For small businesses, the World Wide Web has created an abundance of opportunities for growth. Now you can expand and compete favourably with bigger businesses on an international playing field. Entry to the market may be easier if you are providing a service, as all manner of transactions can be conducted online. If you are hoping to import or export goods, or set up a bricks and mortar business, however, it could prove more difficult to get started. But, with thorough planning, your business can be readied to take advantage of global trading and the opportunities it has to offer.
The internet has seen a revolution in small business start-ups providing services in technology, including Software as a Service (SaaS) solutions that enable business owners to manage their businesses more efficiently. Sales and Marketing software, Bookkeeping apps, and even face-to-face services, such as Business Coaching and Life Coaching (via Skype, for example), can be accessed over the internet. Customer Relationship Management (CRM) has become big business – where businesses can now track how effective their marketing is by tracking their ROI and lead conversion rates, among other things. There is no end to the possibilities of going global for these types of service providers. One of the main things to consider, though, is obtaining proof of the credibility of those you deal with – check references or you may not get paid.
Goods Providers (and Bricks & Mortar Businesses)
For small businesses selling products, or setting up shop in a new country, things can get a little trickier when entering into the global market. Market research and rigorous planning are imperative. However, branching out into new markets could give you incredible reach in acquiring new customers and giving you access to cheaper supplies.
Market Research – things to consider:
- Costs – pricing, transport, different currencies, potential tariffs, etc. What, if any, barriers are there regarding transportation of goods – importing and exporting? Are roads accessible in remote places, for example? How long will it take to deliver or receive goods? What about shipping costs? Are there trade tariffs to consider? What about fluctuating exchange rates in currencies? Be sure to factor these into your costs.

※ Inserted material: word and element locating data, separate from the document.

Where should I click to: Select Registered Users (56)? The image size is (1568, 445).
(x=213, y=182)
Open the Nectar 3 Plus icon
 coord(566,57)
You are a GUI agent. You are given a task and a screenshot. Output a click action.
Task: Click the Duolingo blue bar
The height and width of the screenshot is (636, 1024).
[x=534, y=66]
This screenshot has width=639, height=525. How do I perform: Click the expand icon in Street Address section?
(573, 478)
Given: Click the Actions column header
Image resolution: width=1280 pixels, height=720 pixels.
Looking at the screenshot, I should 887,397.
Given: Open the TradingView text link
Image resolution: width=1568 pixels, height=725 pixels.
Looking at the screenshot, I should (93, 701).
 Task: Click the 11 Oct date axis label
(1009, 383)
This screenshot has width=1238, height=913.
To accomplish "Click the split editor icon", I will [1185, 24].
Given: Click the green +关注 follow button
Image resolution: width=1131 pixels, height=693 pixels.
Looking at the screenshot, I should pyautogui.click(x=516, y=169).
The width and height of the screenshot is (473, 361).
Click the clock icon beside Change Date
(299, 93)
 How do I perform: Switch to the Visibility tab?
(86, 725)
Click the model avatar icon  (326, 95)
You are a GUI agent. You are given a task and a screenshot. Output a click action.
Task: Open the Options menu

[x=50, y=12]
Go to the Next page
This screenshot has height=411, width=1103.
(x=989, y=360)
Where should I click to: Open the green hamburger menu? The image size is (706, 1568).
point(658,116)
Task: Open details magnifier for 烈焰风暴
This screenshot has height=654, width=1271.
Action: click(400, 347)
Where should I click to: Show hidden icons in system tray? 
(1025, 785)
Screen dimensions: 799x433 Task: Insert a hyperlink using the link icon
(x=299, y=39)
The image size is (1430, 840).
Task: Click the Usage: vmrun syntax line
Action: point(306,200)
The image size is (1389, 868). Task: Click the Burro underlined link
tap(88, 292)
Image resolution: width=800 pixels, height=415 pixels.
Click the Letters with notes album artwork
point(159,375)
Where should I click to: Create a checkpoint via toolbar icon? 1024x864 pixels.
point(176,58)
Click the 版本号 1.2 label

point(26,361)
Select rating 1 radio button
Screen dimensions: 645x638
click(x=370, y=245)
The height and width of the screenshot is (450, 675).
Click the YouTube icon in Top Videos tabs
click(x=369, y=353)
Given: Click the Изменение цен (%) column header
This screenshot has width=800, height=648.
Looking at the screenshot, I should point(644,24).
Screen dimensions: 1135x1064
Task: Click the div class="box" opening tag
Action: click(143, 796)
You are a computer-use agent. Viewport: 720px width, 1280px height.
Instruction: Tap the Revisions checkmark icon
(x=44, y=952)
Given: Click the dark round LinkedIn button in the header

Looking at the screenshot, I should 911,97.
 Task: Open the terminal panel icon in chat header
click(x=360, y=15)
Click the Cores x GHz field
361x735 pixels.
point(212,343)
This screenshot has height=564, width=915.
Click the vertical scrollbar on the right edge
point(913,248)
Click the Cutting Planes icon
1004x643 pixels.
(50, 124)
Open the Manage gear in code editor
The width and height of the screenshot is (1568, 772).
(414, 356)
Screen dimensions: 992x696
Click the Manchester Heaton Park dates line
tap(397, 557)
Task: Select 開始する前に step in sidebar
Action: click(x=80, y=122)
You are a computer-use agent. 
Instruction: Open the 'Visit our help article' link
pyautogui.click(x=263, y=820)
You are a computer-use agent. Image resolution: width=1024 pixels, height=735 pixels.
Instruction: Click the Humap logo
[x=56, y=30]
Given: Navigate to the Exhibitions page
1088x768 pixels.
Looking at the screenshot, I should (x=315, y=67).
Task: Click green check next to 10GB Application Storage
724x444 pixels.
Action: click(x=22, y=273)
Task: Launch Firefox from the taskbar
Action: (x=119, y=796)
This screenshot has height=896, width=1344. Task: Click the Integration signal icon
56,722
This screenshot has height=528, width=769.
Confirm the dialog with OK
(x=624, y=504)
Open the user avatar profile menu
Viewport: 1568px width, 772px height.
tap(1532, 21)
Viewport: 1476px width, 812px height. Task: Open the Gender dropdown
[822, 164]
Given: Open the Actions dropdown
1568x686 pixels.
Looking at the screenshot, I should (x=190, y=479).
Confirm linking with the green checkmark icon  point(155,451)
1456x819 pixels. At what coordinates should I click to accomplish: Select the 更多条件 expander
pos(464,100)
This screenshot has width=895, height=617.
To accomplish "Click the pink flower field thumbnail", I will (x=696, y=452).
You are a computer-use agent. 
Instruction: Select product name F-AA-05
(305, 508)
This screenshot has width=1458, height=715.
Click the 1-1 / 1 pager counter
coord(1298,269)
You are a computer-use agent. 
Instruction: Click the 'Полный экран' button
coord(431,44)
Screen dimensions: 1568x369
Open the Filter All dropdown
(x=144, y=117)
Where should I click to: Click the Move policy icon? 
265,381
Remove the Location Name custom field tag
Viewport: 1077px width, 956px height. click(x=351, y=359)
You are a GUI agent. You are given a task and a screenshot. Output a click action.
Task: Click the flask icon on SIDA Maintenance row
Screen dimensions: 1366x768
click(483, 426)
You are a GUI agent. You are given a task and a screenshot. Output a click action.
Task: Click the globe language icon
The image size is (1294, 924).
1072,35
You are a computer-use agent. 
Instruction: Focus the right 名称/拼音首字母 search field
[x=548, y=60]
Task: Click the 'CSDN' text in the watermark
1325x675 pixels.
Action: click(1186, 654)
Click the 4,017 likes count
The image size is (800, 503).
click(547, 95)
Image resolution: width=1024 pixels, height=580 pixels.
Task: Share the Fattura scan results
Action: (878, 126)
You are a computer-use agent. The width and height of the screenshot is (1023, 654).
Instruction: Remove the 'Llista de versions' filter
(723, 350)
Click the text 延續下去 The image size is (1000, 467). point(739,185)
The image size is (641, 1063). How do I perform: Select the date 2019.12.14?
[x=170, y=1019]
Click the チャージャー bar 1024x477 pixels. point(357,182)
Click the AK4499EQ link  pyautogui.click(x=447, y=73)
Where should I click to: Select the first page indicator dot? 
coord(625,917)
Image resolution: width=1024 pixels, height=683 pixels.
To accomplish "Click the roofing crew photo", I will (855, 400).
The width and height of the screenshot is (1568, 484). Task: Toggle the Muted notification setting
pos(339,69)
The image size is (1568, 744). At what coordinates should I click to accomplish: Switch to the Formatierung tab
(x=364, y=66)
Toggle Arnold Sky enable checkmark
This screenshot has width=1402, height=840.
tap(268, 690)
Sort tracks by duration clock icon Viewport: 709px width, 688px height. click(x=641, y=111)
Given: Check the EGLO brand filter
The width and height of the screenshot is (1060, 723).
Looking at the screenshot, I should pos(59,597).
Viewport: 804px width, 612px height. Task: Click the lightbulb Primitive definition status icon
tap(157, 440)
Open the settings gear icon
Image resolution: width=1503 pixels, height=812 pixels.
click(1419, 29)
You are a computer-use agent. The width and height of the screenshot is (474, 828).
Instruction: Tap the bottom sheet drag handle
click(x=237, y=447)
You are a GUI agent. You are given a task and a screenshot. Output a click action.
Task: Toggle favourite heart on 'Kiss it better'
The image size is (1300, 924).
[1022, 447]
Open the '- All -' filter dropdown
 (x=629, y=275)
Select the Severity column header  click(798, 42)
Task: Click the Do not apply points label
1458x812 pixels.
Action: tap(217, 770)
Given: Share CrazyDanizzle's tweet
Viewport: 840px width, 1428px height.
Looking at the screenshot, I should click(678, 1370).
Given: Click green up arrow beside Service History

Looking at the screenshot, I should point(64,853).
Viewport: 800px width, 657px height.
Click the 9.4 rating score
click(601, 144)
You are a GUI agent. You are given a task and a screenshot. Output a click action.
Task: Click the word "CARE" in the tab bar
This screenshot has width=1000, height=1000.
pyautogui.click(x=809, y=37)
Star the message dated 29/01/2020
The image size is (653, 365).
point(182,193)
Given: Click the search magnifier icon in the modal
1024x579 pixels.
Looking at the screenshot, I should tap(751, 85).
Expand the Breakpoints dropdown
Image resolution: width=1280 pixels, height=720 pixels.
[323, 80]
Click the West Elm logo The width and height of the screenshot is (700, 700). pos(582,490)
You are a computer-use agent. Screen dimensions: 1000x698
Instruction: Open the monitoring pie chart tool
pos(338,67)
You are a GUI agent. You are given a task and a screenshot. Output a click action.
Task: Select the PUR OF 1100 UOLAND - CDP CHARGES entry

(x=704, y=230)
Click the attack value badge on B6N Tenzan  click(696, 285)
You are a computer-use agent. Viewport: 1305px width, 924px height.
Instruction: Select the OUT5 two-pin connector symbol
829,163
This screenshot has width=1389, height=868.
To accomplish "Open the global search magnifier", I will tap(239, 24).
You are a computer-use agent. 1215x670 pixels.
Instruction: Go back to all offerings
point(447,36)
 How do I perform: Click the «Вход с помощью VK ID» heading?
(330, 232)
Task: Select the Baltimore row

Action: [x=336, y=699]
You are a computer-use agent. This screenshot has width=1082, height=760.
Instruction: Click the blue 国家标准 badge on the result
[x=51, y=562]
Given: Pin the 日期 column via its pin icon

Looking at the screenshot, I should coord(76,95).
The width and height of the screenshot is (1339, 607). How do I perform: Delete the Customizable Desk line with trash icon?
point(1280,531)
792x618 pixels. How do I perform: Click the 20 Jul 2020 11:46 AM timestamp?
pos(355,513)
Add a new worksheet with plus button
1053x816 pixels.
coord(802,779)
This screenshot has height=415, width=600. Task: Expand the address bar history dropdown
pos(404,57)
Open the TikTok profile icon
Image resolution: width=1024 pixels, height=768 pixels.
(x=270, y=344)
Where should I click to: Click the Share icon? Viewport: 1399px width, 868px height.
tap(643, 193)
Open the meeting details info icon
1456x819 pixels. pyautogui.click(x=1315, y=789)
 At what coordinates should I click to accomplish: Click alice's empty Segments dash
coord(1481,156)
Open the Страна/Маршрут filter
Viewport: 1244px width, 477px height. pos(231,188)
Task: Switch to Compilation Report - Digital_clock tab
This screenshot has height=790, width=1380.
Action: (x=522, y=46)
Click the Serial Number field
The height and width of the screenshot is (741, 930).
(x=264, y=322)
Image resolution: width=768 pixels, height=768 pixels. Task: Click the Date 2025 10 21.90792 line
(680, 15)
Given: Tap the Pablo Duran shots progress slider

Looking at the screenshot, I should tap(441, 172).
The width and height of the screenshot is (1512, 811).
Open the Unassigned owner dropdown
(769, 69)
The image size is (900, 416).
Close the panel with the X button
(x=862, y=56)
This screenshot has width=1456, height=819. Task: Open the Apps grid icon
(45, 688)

- Language barriers and cultural differences – how do you propose to overcome these? You won’t want to get caught out by misunderstanding a subtle difference in language or tone – it could prove costly if it’s a mistake in pricing. Also, be aware of cultural differences as you could cause offence without meaning to, perhaps losing out on a great deal.
- Distributors – consider using a local distributor to take charge of delivery and transportation of goods; local and cultural knowledge could be worth paying for. Having someone trustworthy at the other end could save you time and money in the long run.
- Location – if setting up a shop front, it’s advisable to travel to and stay in the place you’re hoping to do business, so you can get to know the footfall potential firsthand. By doing this, you will also learn about the local culture and who your customers are likely to be. Also consider: What are the local business rates and taxes, legal systems and procedures that might impact your business? You don’t want to get caught up in legal loopholes so be thorough in your research.
- Joint ventures – it may be worth your while securing a joint venture with another business owner. You could save quite a bit of time and money by sharing costs and experience. They might also bring market expertise to the table, and open up new avenues of business that you hadn’t previously imagined.
Of course, you may not want to expand into the global marketplace. You may enjoy the fact that you are providing a real service to your local community. You may also already be operating a profitable and thriving business and don’t want the added ‘hassle’ of expanding internationally. Bear in mind, though, domestic markets can fluctuate and depreciate, so it may be in your business’ interest to ‘spread your wings’ to achieve greater stability. Overcoming the challenges of expansion can result in massive business growth and profitability.
Moreover, going global doesn’t mean you have to stop ‘supporting local’. You can still support your local community by providing sponsorship to a local cause, mentoring other business owners, getting involved in local community events, volunteering and participating in business networking opportunities. So, you can have the best of both worlds – literally.